● **DOCUMENT PASSAGE**:
============

Making lesbians happy – one book at a time!

The Tea and the Tupperware

Was I going crazy and they weren’t going to tell me? It would be an act of kindness on their part. But wasn’t I going to find out sooner or later? Insanity kind of crept up on a person and made itself evident eventually. I rummaged around some more. It had to be here somewhere. I hadn’t imagined going to Bentonville, standing in the tea shop and getting honey, ginger and rosehips tea, and hippy ginseng and green tea. Or had I?

The kettle sang. Crap. I made an executive decision and chose the youngberry and orange tea. That was in a canister I could find.  I put it in the tea ball, (I found that, no problem), and the ball into the teapot, (which I also found, thank God), on the tea tray that was strangely still around. Had I traveled somewhere into a parallel Universe where my tea did not exist?

As the tea steeped I went back to rummaging. Where was that Tupperware container with the tea? It was at least ten inches long and six inches wide. Something that size did not go poof. I pulled out the plastic grocery bags that we have stored under the counter where the tea used to be. I felt one that had something in it. It was the TEA! What the hell? It was there but the Tupperware wasn’t? Something was definitely hinky.

I brought the tea tray into the living room and served. Layce sniffed her cup. “This isn’t the ginger tea,” she stated.

“I know. I couldn’t find the ginger tea so we’re having youngberry instead.”

“But I was looking forward to the ginger tea.”

“Well, the kettle was boiling and I had to make an executive decision. I didn’t find the ginger tea until after I made the other tea because by some unknown hinky event the Tupperware that the GINGER tea was in went missing. I found it in a plastic grocery bag that was in with a bunch of other grocery bags that you make plarn out of so God-only-knows when we would have found the GINGER tea had I not located it now.”

“What are you saying? That I’m falling behind on my plarn-making?”

“Well, if the shoe fits.” I sipped my tea. “Why was my tea in that bag anyway?” I eyeballed Layce. The nickels were being to go ching-ching. It wasn’t something Em would have done. I didn’t do it and the dogs do not have opposable thumbs.

“I put it there because that particular piece of Tupperware is for the freezer so I put the tea in a bag and took the Tupperware.” She sipped her tea that she wished was ginger tea but was not because she hid the tea to make me think I was crazy.

============

● **DATA SECTION**:
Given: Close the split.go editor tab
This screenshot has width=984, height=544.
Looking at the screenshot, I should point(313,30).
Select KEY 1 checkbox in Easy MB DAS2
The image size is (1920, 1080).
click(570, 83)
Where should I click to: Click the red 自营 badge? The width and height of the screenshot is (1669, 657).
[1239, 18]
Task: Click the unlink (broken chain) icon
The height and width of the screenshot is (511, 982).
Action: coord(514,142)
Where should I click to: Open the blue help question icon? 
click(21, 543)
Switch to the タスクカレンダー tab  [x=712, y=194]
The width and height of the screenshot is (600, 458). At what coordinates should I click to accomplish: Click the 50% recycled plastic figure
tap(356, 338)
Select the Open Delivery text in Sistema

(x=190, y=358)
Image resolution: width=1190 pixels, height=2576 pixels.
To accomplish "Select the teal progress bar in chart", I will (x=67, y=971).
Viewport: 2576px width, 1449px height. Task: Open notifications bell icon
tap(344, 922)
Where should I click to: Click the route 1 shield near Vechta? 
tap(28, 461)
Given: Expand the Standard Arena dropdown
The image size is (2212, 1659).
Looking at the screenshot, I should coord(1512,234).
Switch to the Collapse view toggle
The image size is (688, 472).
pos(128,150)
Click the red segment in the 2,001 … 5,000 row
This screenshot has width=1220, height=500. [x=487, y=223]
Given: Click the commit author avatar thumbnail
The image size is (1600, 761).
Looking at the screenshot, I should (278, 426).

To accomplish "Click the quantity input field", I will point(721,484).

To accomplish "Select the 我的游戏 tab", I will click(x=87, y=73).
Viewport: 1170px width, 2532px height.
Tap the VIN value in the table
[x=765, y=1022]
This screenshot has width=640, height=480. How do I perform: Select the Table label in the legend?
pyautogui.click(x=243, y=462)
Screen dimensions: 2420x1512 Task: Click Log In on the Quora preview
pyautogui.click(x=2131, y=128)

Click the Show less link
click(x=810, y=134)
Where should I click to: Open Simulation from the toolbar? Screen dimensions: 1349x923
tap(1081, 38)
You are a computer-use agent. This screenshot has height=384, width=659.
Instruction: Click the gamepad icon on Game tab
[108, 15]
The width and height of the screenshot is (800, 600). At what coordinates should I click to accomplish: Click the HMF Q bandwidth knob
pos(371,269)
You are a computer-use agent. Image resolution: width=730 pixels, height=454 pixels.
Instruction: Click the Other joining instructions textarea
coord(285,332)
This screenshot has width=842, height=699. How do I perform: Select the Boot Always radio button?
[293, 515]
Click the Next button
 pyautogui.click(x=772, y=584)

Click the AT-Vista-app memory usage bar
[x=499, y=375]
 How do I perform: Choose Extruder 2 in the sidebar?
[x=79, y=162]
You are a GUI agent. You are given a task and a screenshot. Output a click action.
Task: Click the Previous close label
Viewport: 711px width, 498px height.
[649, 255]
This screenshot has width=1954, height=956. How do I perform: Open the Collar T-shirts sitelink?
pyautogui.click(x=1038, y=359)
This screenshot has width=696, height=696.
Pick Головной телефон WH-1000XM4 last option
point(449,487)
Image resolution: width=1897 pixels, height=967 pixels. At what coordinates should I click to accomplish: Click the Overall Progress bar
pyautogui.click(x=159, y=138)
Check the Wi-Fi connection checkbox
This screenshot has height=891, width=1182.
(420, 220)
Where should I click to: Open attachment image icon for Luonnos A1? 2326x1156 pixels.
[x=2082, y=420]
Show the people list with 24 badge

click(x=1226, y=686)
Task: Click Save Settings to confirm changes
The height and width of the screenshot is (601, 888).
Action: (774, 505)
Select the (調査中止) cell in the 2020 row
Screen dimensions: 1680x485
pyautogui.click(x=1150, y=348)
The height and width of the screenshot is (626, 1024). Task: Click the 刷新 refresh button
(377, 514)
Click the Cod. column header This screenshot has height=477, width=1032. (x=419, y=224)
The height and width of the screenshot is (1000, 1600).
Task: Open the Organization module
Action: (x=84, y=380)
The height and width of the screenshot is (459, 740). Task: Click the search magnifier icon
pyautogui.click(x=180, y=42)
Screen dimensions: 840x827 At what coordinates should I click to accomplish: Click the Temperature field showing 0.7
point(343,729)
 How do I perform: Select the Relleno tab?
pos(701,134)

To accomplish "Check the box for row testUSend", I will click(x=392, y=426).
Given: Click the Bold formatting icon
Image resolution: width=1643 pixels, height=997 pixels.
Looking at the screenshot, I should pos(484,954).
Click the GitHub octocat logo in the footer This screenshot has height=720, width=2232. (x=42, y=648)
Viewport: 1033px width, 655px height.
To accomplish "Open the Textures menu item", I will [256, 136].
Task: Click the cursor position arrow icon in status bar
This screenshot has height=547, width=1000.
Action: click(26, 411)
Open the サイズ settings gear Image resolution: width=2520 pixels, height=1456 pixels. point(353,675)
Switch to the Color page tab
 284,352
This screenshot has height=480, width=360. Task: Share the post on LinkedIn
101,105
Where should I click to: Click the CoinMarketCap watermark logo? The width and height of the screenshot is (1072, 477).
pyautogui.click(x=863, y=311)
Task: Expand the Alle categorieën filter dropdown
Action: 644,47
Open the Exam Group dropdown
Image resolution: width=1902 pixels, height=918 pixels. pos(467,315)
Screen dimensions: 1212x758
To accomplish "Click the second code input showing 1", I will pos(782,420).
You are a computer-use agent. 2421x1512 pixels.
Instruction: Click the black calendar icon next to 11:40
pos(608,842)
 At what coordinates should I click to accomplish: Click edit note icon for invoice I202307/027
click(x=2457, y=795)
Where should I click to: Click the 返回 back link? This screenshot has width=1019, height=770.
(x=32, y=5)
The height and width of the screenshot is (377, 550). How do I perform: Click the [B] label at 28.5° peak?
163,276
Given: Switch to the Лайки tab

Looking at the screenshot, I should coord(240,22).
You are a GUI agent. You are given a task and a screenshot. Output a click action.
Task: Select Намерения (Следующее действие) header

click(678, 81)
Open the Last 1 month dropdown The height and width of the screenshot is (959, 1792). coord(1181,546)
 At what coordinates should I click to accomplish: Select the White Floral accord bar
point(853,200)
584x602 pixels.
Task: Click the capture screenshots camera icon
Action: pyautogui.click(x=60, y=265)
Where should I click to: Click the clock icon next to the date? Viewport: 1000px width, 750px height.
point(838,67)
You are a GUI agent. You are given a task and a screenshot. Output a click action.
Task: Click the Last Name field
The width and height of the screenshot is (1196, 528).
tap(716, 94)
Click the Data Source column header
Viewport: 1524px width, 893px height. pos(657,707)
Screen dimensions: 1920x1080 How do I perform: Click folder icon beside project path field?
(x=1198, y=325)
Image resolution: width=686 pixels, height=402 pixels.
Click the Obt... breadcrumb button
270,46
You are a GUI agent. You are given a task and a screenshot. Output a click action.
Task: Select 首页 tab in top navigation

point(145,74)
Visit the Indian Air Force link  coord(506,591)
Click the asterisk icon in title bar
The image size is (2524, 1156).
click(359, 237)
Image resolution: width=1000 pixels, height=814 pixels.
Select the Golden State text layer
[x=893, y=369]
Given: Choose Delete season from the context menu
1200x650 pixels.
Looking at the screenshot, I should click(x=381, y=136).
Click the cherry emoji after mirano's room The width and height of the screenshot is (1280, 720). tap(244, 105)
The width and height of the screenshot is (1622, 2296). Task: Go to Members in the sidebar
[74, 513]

============

● **WRITTEN TASKS**:
**a)** Answer these questions about the tea story:
(i) Which tea did the narrator make when the kettle sang?
(ii) Where did the narrator find the missing tea?
(iii) Why did Layce put the tea in a bag?
**b)** Please edit the records between the line holding "Given: Click the commit" and the line holding "pyautogui.click(x=243, y=462)", inclusive, changing "Select" to "Choose" and leaving everything else as it is. Give only those lines.
The records have no connection to the text.

● **OUTPUTS FOR THE TASKS**:
**a)**
(i) The youngberry and orange tea.
(ii) In a plastic grocery bag among the grocery bags stored under the counter.
(iii) Because that particular piece of Tupperware is for the freezer, so she put the tea in a bag and took the Tupperware.

**b)**
Given: Click the commit author avatar thumbnail
The image size is (1600, 761).
Looking at the screenshot, I should (278, 426).

To accomplish "Click the quantity input field", I will point(721,484).

To accomplish "Choose the 我的游戏 tab", I will click(x=87, y=73).
Viewport: 1170px width, 2532px height.
Tap the VIN value in the table
[x=765, y=1022]
This screenshot has width=640, height=480. How do I perform: Choose the Table label in the legend?
pyautogui.click(x=243, y=462)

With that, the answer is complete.